Continue the review of Jurassic World: Dominion below, beginning right after its final sentence.
--- Reading passage Enclosed Below ---
Active Users:233 Time:28/03/2024 12:45:12 PM
Jurassic World: Dominion - Edit 3

Before modification by Cannoli at 17/06/2022 09:31:55 PM

The lesson I am learning from recent years of franchise failure is: don't let someone else direct the middle film of your trilogy. Jurassic World is not a good series. It didn't have as far to fall as Star Wars did, not least because of the deterioration of the original trilogy, which, honestly are not so much a trilogy as a complete movie and a pair of tacked-on sequels. But the same problem holds with the Star Wars sequel trilogy, in that someone else directed the second one, introducing a lot of dumb things, and then when the director of the first comes back, there is clearly no unifying creative vision, and he's basically ignoring the setup of the last movie.

In this case, I believe, there seems to have been some sort of mandate to pay homage to the original Jurassic Park. Beyond the obvious point that they brought back Sam Neil and Laura Dern, B.D. Wong's Henry Wu has been softened a great deal and is much less of a mad scientist, and source of problems. He is wearing a cardigan and has grown his hair longer, so you can tell he's nicer.
--- End of Enclosed Reading passage ---
--- The data Enclosed Below ---
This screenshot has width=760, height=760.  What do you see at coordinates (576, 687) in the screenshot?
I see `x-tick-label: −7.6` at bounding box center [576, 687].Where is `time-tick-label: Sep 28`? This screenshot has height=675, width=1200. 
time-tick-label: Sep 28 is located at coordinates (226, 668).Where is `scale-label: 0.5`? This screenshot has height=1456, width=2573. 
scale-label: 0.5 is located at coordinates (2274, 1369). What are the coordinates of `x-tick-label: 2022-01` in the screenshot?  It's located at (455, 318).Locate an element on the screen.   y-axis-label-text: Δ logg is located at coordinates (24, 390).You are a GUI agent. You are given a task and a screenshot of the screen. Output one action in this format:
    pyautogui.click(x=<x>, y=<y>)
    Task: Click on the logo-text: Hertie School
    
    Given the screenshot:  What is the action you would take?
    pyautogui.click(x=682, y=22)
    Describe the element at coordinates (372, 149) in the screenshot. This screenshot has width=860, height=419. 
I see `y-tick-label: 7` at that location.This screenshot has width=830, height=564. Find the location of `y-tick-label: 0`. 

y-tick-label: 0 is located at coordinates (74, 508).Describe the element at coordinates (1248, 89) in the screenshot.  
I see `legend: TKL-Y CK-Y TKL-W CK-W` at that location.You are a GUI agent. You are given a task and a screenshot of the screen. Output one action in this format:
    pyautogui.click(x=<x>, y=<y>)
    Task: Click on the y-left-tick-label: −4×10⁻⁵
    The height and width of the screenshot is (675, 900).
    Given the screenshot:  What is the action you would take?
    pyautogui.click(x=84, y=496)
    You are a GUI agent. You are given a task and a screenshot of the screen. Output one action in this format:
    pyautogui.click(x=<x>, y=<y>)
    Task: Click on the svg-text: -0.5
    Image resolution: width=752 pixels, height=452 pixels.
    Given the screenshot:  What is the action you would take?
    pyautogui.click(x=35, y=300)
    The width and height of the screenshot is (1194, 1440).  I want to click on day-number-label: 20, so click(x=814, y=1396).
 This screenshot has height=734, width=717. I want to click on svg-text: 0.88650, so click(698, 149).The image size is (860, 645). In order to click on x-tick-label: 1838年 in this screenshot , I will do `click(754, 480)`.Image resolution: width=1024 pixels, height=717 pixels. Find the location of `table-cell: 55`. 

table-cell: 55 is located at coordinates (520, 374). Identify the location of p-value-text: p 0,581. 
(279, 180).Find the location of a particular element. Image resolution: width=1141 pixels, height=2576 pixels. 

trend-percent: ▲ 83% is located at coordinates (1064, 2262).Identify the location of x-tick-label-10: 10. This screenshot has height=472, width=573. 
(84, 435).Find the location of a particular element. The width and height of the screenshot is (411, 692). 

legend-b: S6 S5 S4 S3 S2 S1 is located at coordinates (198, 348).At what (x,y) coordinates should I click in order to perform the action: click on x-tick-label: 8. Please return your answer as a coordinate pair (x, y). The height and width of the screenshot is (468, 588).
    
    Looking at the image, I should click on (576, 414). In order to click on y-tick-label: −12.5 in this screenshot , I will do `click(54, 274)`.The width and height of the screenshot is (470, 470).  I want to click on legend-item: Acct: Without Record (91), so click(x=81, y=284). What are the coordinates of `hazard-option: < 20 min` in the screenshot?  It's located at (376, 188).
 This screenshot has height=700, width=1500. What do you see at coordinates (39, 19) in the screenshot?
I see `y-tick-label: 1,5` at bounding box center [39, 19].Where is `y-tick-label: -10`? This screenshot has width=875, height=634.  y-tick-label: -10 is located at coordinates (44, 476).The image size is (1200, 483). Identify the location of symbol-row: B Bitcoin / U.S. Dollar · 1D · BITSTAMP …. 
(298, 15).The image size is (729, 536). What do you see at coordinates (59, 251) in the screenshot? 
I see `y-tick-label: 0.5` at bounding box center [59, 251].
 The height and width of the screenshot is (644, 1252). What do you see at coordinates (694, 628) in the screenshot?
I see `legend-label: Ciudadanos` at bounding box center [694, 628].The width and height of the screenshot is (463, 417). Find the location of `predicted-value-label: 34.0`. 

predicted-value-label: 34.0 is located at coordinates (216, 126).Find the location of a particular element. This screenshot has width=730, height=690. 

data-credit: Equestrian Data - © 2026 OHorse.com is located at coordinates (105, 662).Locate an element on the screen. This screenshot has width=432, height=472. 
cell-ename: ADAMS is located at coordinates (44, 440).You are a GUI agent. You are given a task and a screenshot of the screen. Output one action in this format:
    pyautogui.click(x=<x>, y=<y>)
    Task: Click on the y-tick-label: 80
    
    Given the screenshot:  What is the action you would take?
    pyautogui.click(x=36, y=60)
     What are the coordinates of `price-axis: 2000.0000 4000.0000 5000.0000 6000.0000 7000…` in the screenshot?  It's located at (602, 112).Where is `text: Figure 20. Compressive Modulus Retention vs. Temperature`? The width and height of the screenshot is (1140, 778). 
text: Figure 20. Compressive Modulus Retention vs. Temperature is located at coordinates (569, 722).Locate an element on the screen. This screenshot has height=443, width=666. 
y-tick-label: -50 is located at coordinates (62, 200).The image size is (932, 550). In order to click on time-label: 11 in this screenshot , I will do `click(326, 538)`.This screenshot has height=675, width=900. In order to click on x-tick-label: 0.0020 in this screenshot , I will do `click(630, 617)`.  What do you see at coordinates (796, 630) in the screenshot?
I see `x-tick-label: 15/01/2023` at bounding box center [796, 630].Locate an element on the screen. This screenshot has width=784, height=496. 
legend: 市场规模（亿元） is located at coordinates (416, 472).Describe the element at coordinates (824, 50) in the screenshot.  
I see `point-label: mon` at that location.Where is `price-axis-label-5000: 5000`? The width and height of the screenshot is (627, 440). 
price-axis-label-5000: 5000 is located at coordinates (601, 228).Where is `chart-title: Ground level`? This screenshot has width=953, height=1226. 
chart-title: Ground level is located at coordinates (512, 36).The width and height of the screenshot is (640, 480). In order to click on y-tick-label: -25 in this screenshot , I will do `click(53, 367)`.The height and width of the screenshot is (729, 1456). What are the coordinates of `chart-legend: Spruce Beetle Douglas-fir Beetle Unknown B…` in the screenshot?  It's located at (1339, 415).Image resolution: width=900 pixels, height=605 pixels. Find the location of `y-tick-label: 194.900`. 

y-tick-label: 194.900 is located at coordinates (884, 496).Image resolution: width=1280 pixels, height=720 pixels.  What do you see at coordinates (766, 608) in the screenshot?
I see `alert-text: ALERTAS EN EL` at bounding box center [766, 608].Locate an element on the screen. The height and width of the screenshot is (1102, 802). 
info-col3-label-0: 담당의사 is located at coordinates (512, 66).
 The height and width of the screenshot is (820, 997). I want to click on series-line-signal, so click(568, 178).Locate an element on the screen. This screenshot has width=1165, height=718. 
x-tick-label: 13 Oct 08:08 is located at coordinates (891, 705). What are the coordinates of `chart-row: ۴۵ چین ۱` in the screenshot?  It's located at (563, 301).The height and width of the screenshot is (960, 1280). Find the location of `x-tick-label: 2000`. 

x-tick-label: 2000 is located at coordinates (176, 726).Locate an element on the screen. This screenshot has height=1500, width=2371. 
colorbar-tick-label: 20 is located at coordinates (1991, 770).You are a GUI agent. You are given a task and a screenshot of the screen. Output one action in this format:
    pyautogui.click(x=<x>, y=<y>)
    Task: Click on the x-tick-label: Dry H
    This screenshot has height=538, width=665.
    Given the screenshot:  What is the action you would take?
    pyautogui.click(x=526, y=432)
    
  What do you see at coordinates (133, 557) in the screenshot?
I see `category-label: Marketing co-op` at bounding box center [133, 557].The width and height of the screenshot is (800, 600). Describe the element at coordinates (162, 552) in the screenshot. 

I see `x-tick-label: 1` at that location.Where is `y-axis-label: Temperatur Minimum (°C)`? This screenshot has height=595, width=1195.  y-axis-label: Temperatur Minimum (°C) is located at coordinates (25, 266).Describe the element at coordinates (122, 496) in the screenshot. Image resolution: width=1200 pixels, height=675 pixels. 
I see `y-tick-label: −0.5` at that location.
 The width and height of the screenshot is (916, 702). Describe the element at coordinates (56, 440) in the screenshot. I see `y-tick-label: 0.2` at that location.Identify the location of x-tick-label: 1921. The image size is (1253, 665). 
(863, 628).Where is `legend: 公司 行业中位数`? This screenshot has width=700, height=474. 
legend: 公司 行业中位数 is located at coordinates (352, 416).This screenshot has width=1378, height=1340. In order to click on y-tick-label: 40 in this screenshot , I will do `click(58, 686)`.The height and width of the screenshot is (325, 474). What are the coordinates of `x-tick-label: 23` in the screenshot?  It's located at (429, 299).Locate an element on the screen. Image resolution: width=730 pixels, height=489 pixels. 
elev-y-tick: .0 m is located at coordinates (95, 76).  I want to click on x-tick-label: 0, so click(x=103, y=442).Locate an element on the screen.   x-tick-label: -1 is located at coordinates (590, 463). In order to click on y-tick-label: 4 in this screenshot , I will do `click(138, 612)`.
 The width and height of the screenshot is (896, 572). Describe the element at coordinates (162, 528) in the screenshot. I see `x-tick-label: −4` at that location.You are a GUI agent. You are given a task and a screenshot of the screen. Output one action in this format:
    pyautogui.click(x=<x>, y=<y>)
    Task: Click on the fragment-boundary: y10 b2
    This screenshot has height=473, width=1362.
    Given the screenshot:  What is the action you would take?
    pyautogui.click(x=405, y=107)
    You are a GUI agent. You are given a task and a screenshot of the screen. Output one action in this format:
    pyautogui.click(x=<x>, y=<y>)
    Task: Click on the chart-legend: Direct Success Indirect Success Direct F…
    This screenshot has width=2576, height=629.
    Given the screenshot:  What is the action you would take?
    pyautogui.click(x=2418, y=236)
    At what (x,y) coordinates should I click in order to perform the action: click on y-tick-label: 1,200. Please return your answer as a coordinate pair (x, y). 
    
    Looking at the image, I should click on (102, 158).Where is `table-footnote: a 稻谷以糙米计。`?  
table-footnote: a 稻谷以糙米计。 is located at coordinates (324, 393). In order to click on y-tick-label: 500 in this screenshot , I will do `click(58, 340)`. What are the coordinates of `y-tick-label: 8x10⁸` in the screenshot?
--- End of Enclosed The data ---
**Final answer**
Also returning from the original movie is Dodgson. You remember Dodgson, right? Guy who hired Nedry to steal the dinosaur zygotes and inadvertently cause the downfall of Jurassic Park? Recast with a slightly more famous actor, who has actually been a leading man once or twice (Campbell Scott), rather than a shady fixer or corporate espionage facilitator, now he has been reimagined as a tech billionaire genius archetype with vaguely autistic mannerisms. He's the head of BioSyn, the evil corporation that may or may not have been in prior movies.

Of course, if you are trying to give your movie OG credibility, maybe don't try to do so with a character whom most people remember in the original film mostly from the following line: "Dodgson, Dodgson, we've got Dodgson here! See? Nobody cares." (Emphasis mine) This doesn't stop them from throwing in an easter egg near the end referencing his role in the original movie to make you feel clever for noticing.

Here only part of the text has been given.